A School District Tried to Help Train Waymos to Stop for School Buses

Parents fume as Waymo robotaxis blow past school buses — commenters demand a time-out

TLDR: Austin says Waymo cars kept passing stopped school buses even after a software recall, and a federal probe is underway. Commenters split between “ban them near kids now” and “you can’t avoid school zones,” with extra outrage that a human helper misread the signals — making child safety the non-negotiable headline.

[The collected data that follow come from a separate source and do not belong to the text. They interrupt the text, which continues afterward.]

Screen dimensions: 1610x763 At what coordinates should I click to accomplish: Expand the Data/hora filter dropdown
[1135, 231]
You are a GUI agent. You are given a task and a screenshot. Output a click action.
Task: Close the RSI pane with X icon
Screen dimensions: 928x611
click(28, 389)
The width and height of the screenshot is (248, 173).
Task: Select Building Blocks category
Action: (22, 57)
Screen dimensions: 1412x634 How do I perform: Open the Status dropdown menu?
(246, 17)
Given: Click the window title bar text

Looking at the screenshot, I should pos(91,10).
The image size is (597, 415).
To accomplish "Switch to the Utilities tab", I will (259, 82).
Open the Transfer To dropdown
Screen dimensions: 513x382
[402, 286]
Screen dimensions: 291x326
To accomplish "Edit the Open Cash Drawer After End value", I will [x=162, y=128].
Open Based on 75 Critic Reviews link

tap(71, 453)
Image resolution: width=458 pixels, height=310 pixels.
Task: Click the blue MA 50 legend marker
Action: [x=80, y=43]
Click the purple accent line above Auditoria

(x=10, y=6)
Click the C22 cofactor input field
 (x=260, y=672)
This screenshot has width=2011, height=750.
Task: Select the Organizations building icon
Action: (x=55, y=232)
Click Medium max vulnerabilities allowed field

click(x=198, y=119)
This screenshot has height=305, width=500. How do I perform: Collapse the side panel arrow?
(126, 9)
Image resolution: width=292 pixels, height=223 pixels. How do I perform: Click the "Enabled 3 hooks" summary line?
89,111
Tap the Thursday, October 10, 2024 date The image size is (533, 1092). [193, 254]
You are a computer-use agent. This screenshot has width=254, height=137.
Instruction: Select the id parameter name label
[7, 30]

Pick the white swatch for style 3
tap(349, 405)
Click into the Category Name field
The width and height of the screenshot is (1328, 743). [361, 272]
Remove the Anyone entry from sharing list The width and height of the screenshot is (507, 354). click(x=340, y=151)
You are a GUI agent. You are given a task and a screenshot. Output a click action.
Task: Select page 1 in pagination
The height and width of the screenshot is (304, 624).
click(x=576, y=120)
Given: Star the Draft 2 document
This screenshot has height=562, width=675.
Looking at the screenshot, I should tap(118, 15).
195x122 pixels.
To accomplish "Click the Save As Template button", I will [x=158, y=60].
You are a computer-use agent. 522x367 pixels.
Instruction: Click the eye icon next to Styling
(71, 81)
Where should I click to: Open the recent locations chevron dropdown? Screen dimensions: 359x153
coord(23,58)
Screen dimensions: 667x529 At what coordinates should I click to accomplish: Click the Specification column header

Waymo’s “cars learn together” promise just hit the most unforgiving classroom: the school bus stop. In Austin, officials say the robotaxis kept rolling past buses with red lights flashing and stop arms out, even after a software recall and a district-run “data day” to teach the cars what a stop looks like. The company didn’t comment, while federal safety bodies — NHTSA (road safety regulator) and NTSB (independent safety watchdog) — are investigating. The archived report sparked a firestorm.

The loudest chorus: ban them near kids. One commenter thundered that there’s “zero enforcement” and called for an immediate time-out from residential areas. Safety hawks cite expert Missy Cummings warning that long, thin arms and flashing lights have been an autonomy blind spot for years — and that this is exactly what happens when it isn’t fixed. But pushback flared: others argue you can’t just geofence school zones because buses stop everywhere; banning around pickups and drop-offs is basically banning, period.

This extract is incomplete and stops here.